When a business is sold and the deal includes a covenant not to compete, the payments allocated to that covenant carry specific tax consequences that catch people off guard.

For the seller, non-compete payments are taxed as ordinary income, not capital gains. That distinction matters, because money allocated to goodwill in the same deal typically qualifies for the lower capital gains rate. How the purchase price is split between goodwill and the non-compete covenant directly affects the seller’s tax bill.

For the buyer, a covenant not to compete acquired in connection with a business purchase is a “Section 197 intangible” that must be amortized on a straight-line basis over 15 years, even if the covenant itself lasts only two or three years.6Office of the Law Revision Counsel. 26 U.S.C. 197 – Amortization of Goodwill and Certain Other Intangibles The allocation between the non-compete and goodwill also affects the buyer’s deduction schedule, creating a natural tension during negotiations where the seller wants more allocated to goodwill and the buyer may prefer a different split.

How to Challenge a Restrictive Covenant

If you believe a restrictive covenant is unenforceable, the most common arguments focus on the factors courts already evaluate: the restriction lacks a legitimate purpose, covers too broad a geographic area, lasts too long, or was signed without adequate consideration. You can also argue that the covenant is ambiguous, that the other party breached the underlying agreement first, or that circumstances have changed so substantially that enforcement would be unreasonable.

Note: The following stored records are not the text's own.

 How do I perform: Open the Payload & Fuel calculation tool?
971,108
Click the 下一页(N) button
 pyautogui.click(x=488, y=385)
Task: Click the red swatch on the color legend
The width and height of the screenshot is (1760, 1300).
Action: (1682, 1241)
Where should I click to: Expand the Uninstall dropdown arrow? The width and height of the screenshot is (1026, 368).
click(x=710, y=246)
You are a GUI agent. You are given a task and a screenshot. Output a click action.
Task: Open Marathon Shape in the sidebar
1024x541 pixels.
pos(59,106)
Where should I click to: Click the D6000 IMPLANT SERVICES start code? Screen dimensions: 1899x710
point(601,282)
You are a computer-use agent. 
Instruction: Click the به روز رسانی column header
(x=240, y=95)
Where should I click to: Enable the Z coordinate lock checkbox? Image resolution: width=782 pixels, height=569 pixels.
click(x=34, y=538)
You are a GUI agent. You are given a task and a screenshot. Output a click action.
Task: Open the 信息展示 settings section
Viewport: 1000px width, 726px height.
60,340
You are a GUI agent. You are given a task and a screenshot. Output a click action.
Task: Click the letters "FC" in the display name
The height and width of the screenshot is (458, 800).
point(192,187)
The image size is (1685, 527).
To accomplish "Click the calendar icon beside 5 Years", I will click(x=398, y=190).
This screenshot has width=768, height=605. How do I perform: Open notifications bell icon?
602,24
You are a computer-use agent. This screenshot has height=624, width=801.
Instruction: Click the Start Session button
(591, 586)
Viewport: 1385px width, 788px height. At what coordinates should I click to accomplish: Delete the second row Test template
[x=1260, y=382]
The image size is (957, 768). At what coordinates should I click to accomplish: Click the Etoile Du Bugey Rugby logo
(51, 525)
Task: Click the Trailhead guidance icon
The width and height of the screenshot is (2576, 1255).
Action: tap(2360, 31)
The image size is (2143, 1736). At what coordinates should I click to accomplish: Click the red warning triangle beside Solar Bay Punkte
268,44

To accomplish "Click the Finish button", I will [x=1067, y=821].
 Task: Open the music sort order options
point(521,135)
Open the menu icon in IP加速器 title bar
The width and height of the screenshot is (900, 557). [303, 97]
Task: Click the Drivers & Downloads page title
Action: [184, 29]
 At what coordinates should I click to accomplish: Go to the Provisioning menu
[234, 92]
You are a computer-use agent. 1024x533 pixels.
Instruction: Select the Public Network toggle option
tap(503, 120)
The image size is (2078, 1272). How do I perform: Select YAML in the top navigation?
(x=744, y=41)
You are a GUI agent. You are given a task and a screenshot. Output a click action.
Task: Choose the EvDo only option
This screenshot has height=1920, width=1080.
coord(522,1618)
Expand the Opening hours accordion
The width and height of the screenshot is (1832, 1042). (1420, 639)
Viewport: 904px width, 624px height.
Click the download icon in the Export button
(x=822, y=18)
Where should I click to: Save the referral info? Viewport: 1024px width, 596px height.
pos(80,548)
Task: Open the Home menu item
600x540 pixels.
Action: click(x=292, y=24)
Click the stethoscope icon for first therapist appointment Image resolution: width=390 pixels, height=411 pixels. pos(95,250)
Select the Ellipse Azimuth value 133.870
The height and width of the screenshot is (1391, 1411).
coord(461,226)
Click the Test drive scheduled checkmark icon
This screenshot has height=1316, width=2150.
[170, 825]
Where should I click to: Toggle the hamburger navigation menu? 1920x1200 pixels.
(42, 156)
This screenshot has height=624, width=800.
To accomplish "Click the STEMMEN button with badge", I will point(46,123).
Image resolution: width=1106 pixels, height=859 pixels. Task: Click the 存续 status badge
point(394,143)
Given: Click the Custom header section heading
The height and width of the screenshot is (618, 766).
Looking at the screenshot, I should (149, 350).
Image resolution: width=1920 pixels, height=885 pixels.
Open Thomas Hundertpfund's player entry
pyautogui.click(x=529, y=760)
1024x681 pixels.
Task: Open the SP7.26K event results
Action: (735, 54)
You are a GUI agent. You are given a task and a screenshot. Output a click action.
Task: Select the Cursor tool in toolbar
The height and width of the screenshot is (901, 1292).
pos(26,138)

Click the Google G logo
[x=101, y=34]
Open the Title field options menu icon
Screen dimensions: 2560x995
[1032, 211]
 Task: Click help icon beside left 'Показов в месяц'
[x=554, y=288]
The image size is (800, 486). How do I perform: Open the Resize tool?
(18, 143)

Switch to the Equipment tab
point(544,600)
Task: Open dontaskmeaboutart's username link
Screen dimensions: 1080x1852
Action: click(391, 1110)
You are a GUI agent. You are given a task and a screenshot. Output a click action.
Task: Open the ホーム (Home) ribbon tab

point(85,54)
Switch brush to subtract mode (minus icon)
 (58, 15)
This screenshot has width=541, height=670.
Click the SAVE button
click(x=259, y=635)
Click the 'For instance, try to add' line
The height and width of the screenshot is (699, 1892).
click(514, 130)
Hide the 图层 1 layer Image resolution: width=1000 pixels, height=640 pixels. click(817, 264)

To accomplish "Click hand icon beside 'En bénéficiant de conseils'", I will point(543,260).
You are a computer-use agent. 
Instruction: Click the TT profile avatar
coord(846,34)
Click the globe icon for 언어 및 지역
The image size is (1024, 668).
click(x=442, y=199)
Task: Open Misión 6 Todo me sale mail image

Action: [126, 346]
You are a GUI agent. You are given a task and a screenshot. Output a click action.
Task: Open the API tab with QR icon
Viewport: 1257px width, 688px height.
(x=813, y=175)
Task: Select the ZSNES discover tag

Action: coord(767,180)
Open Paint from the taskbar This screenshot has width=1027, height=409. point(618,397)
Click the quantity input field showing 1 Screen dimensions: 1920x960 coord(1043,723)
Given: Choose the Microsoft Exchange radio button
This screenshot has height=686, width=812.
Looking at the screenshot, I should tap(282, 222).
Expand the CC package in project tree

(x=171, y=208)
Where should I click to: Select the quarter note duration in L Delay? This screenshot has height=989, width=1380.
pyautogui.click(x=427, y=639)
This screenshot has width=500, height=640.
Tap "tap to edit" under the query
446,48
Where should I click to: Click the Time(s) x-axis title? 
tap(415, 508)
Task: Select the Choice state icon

For real estate covenants, you may be able to negotiate a release directly with whoever benefits from the restriction, whether that is an HOA, a developer, or a neighboring property owner. If negotiation fails, a court petition to modify or remove the covenant is the next step, though the cost and complexity vary significantly by jurisdiction. Some states have streamlined processes specifically for removing discriminatory language from old deeds.

In the employment context, workers sometimes challenge non-competes preemptively by filing a declaratory judgment action asking a court to rule that the covenant is unenforceable before a former employer sues. This approach lets you control the timing and, often, the jurisdiction where the dispute is heard.